Participating artists

  • Bassam Al-Sabah uses digital animation, painting, sculpture and textiles to convey intricate visions of war, resistance and perseverance, and to explore themes such as displacement, nostalgia and personal mythology. His work references Japanese anime cartoons, which were dubbed into Arabic and broadcast throughout the Middle East from the 1980s to the present day.

  • Caoimhín Gaffney is an artist and filmmaker whose work has been shown in exhibitions and film festivals internationally. Their work combines inward-looking meditations with surreal scenes and images to envision alternative ways of being and worlds with their own logic and possibilities.

  • Jan McCullough explores untold acts and histories of labour, care and maintenance; fabrication and DIY; and the communities that form around them.

    She is interested in the unseen worker, the inventive ways that people solve problems, and the objects and structures they use in the process. The people that she meets and the materials and visual languages associated with these activities inform her sculptural installations, interventions and photographs.

  • Michael Hanna works in a wide range of forms including text, photography, painting, multiples, video, performance and immersive environments. His work takes the form of social and sensory experiments often with himself as the subject. His research centres around ideas of utopia, error, and how to live.

  • Locky Morris was born in Derry City where he continues to live and work. Renowned for his early work that explicitly dealt with the conflict in Northern Ireland – most notably from a socially embedded perspective – he has gone on to develop another working vocabulary that moves fluidly between the personal, public and political. While still informed by the complexities and intricacies of his immediate landscape, this work extends across video, sound, photography and gallery installation incorporating found sculptural assemblages. Morris’ practice, born in part out of a fascination for what confronts him in the often chaotic details of the everyday, is rich, inventive and marked by a visual playfulness that feels distinctly his own.

  • Jennifer Mehigan is interested in how power manifests in the world.
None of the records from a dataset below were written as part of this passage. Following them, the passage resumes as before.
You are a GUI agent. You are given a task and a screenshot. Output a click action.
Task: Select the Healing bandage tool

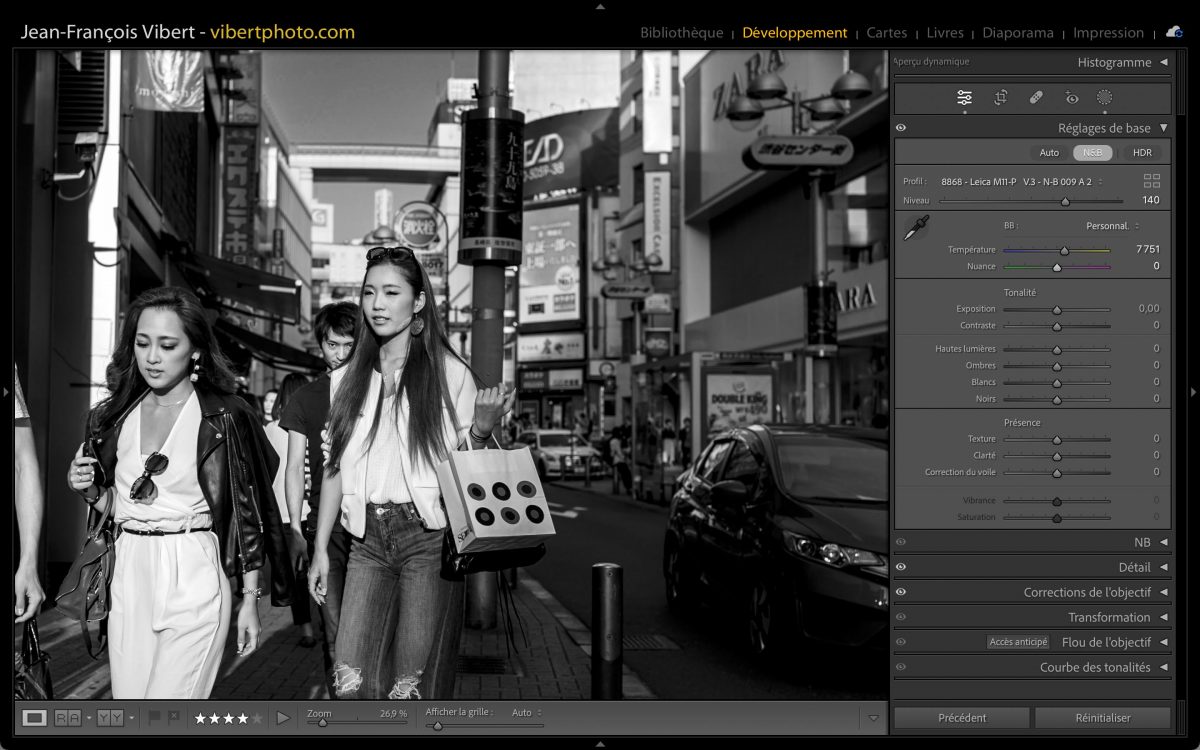(1036, 98)
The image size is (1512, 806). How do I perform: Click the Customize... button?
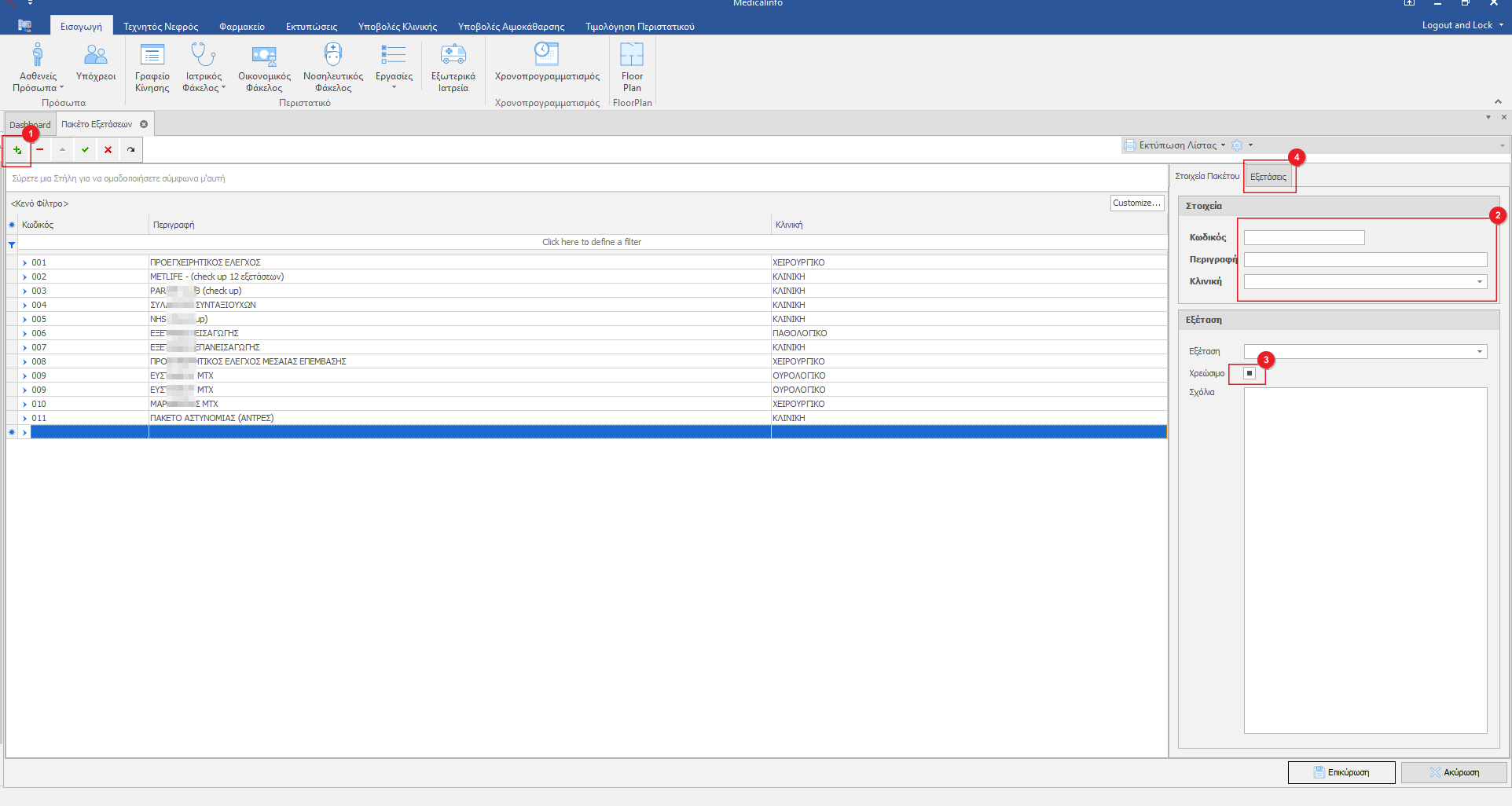(x=1136, y=203)
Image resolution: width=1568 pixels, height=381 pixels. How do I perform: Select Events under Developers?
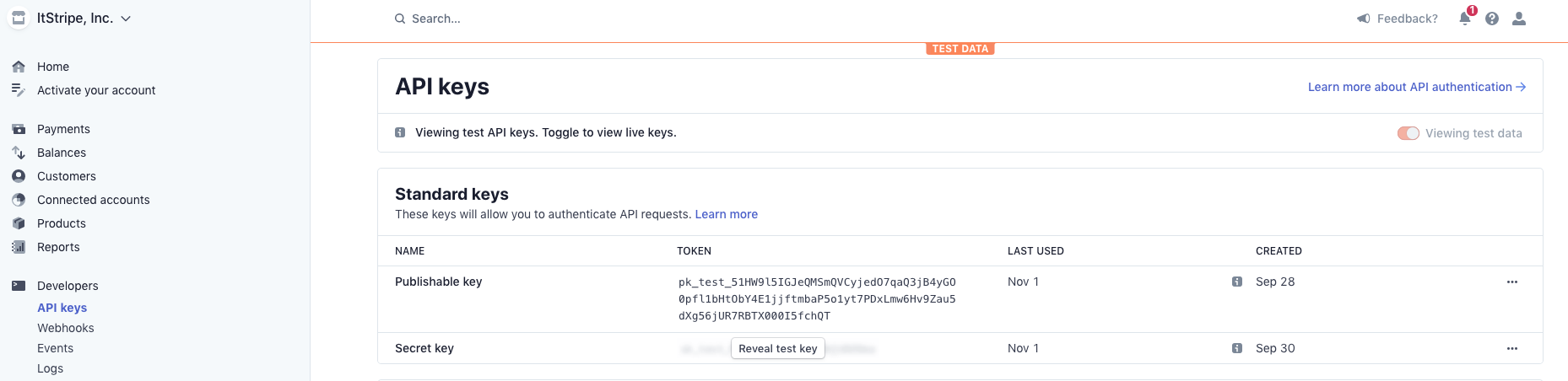coord(55,348)
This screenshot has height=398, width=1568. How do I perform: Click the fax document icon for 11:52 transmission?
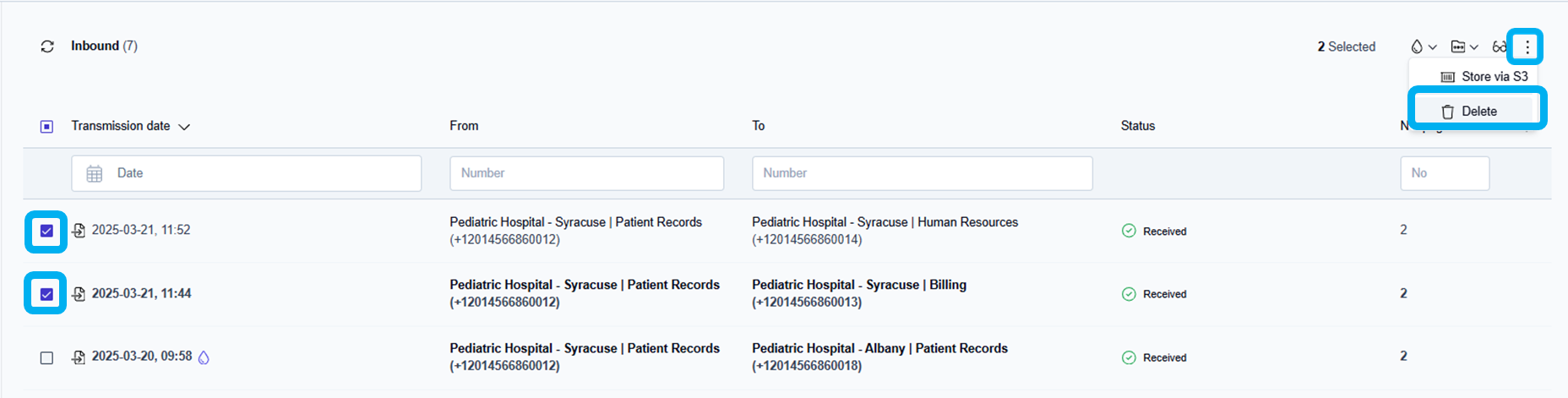79,231
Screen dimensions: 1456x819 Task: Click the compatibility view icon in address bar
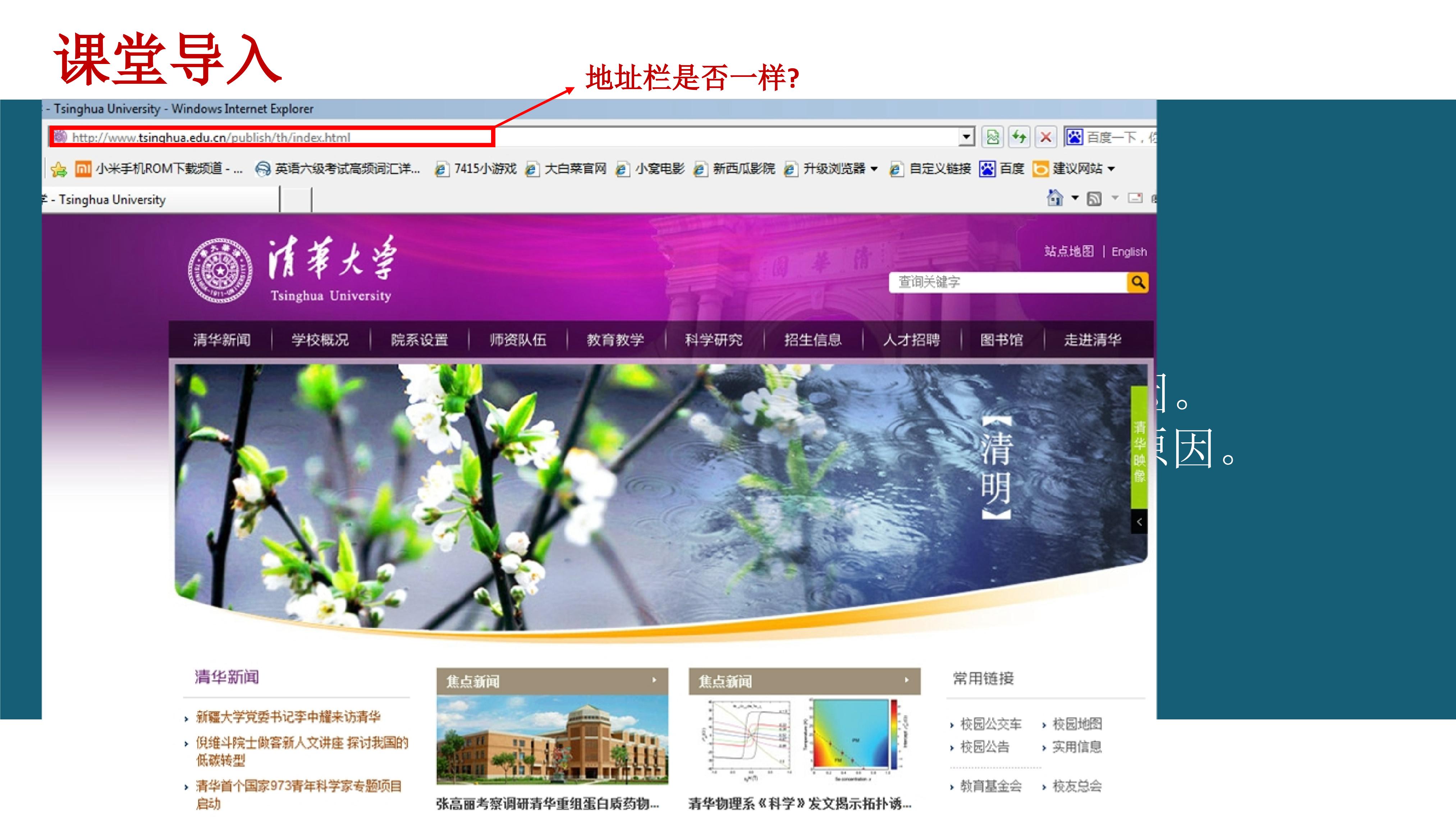click(993, 137)
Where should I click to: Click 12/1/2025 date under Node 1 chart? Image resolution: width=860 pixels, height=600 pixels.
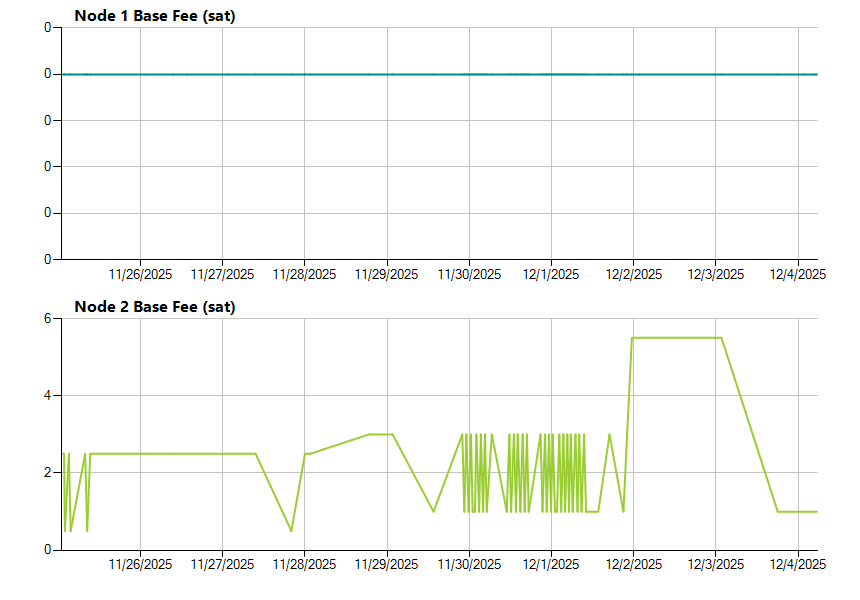tap(551, 274)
Her works have always been situated somewhere between art and design, and in the past few years she has focused on widening the scope of technologies she uses to include modes of artificial intelligence and virtual/augmented reality, floristry, writing, parties, and meditative performances and films.

  • Katie Watchorn’s practice is rooted in the rhythms of farming and land management. Primarily sculptural, she often employs fickle, agriculturally specific materials in combination with familiar rural motifs and ubiquitous objects and forms from her surrounding environs. These re-situated encounters aim to establish a new awareness of a contemporary rather than a vanished existence.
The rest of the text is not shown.